It’s November already? Where did fall go, and why are Christmas trees already sprouting up? Wait, there’s an election coming up? Trust us, we know it’s hard to balance work, personal life, and the constant onslaught of political news. How do you keep up with political news when it’s constantly changing? And more importantly, what’re you going to do for the 2018 midterm election?

There’s a lot at stake for these upcoming elections in each and every state. But where do you find last-minute information on midterm candidates? We’re here to help answer some of the most commonly asked questions about going to the polls on November 6.

How to get informed (and fast)

There are a ton of resources to find out information about who’s running and what they stand for.

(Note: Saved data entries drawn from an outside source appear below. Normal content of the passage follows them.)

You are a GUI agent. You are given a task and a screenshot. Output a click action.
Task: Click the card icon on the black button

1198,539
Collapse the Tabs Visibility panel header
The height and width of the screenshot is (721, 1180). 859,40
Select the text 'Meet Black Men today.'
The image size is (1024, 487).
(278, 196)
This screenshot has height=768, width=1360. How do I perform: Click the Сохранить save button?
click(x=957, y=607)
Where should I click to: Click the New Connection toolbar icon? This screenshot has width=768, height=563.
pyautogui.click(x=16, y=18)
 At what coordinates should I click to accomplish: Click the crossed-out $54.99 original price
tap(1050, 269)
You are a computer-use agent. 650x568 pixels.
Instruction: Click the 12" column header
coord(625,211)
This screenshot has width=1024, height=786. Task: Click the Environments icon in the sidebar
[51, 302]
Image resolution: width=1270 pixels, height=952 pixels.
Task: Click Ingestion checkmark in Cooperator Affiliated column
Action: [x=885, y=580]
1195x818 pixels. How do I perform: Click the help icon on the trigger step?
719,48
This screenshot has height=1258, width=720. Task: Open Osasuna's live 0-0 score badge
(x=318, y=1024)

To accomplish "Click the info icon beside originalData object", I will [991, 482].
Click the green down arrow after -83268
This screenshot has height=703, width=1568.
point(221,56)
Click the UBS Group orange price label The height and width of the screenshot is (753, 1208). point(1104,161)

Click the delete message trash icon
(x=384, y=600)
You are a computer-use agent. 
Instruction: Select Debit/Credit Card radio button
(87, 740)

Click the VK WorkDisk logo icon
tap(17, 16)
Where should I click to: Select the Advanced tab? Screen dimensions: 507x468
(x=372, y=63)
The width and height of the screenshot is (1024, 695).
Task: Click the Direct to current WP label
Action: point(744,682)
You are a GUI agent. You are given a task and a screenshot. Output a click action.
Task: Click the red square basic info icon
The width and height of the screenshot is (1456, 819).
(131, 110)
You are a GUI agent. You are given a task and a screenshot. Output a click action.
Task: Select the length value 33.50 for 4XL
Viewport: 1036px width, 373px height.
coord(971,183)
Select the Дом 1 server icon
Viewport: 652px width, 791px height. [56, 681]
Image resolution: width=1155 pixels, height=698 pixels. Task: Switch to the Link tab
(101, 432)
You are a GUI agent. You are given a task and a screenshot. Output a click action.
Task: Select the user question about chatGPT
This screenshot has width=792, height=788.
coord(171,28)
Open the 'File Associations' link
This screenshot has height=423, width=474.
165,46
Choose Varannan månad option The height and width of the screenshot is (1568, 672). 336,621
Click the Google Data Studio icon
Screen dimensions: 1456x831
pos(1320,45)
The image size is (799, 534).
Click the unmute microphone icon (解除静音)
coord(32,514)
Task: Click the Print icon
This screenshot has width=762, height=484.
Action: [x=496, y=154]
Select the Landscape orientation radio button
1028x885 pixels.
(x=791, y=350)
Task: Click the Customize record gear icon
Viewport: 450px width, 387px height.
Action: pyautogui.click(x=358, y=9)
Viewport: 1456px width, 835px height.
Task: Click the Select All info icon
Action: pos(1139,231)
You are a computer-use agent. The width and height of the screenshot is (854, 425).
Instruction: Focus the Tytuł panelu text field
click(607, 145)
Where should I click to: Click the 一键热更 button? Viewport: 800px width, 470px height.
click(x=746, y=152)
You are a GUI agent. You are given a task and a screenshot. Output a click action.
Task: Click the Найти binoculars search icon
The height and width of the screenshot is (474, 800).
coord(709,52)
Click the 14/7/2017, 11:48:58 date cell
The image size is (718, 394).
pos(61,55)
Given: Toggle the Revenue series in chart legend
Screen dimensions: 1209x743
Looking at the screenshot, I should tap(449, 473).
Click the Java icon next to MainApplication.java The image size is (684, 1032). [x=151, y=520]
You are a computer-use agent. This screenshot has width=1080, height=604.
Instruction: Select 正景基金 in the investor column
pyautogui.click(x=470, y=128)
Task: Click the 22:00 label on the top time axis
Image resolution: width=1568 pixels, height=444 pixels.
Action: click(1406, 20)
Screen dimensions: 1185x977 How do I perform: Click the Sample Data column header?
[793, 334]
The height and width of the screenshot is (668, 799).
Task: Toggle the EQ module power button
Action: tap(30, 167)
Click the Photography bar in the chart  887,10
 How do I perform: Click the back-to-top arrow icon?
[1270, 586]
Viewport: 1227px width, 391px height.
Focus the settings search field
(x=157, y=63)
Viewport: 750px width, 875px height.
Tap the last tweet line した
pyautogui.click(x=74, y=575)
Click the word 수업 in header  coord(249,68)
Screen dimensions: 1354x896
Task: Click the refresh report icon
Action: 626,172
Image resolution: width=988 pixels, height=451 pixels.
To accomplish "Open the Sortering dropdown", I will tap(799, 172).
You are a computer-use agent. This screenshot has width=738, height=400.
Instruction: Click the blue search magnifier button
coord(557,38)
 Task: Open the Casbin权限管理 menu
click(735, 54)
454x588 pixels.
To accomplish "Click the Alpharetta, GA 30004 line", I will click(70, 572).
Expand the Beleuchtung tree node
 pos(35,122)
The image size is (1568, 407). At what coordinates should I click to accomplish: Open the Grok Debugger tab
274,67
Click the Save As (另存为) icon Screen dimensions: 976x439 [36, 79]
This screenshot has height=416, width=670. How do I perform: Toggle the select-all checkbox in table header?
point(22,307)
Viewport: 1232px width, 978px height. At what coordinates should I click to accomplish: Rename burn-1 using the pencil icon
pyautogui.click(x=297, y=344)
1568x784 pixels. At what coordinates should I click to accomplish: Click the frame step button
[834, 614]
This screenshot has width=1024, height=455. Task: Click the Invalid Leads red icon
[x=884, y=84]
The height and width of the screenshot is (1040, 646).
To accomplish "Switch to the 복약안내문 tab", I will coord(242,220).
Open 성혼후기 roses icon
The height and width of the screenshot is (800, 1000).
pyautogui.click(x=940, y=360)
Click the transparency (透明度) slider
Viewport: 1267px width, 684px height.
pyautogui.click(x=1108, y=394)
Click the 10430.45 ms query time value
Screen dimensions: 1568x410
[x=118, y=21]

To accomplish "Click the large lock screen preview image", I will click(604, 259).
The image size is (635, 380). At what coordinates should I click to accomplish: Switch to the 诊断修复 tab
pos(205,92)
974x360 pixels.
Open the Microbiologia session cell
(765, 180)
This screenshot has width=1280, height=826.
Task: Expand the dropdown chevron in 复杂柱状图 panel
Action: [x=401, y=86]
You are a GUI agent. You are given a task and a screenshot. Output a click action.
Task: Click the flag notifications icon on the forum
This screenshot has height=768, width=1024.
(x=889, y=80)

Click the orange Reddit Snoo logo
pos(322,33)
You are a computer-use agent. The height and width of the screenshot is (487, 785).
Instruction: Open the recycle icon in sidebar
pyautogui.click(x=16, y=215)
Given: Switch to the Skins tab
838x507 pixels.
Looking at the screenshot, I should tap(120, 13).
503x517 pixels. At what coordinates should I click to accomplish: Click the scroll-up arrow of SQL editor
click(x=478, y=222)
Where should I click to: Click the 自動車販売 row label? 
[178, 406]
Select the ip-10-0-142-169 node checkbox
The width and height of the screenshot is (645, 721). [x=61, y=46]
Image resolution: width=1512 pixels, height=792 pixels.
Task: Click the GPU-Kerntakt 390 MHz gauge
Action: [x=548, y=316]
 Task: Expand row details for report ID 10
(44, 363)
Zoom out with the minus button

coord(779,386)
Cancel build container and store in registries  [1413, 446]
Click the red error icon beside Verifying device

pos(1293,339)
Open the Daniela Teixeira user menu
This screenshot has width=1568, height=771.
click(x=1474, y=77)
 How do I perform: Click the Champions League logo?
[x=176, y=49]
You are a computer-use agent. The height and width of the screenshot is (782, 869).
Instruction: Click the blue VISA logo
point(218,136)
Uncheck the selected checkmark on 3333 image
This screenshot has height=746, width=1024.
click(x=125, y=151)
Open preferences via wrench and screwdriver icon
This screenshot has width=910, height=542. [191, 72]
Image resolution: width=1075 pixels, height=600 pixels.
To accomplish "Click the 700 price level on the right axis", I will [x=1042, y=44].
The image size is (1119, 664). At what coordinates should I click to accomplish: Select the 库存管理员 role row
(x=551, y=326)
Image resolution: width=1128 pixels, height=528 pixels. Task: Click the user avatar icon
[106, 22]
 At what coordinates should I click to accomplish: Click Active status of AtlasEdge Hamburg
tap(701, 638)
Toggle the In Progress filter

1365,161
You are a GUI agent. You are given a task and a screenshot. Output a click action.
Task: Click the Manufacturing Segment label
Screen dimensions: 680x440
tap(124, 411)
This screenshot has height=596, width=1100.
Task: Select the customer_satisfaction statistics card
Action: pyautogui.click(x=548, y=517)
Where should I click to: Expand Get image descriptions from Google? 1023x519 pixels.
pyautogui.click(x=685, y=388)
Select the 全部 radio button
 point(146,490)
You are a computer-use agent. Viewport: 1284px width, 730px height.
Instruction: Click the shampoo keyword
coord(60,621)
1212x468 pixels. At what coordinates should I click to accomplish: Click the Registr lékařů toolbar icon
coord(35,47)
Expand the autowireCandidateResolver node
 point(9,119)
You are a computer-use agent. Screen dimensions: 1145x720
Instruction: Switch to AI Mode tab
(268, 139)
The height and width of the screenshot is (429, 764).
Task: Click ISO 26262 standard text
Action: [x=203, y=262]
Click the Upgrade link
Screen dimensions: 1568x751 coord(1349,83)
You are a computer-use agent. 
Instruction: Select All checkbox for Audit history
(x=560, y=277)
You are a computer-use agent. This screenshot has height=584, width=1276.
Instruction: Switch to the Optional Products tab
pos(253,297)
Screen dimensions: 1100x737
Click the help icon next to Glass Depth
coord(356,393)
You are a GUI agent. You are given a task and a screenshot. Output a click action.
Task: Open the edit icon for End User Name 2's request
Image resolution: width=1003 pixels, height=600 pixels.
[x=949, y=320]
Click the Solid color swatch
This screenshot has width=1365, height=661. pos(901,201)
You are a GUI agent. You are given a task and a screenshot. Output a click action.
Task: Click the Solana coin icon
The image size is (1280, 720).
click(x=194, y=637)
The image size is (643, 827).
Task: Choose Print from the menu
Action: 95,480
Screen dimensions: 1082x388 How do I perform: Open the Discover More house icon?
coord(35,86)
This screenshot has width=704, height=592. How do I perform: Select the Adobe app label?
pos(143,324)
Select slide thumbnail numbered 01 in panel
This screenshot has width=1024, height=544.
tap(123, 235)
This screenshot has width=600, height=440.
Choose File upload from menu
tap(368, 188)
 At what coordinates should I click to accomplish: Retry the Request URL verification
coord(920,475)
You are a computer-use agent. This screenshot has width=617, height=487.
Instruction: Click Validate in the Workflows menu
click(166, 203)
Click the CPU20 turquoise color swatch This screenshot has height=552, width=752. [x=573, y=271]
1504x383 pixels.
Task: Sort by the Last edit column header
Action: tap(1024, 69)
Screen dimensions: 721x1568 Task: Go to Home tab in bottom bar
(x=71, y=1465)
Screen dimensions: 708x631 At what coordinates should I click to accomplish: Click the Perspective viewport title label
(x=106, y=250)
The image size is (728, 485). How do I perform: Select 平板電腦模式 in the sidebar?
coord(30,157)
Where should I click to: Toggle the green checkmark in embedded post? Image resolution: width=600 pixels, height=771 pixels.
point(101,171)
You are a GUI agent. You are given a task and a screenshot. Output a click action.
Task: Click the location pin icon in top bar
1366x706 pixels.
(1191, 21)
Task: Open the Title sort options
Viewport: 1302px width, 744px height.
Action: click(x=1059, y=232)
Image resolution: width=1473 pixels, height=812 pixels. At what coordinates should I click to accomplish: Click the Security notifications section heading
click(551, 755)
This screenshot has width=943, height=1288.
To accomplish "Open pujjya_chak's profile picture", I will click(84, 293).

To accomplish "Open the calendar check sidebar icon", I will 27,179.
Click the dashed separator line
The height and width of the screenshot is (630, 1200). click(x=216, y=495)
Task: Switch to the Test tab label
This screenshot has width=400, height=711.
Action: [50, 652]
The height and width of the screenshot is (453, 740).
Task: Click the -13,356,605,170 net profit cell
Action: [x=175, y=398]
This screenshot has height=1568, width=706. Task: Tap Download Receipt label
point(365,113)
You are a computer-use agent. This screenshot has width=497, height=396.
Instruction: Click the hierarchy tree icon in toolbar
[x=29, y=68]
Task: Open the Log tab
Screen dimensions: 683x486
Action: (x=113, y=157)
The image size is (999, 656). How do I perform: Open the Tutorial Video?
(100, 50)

The New York Times has an incredible interactive FAQ about midterm elections, including what’s at stake in Washington, how to find your polling location, and more.

Another fantastic resource: Ballotpedia. This website literally lets you put in your address and zip code and email address to find out exactly who is going to show up on your ballot. From there, you’ll get an entire list of candidates — including their background information, how they stand on current issues, and more. This is a one-stop shop for finding out how these candidates compare to your political views, giving you information you need to make a quick and informed decision.

When learning about different candidates, it’s important to fact check. With constantly new information being published every second, it’s hard to sift through what’s real and what’s not when it pertains to current events and political campaigns.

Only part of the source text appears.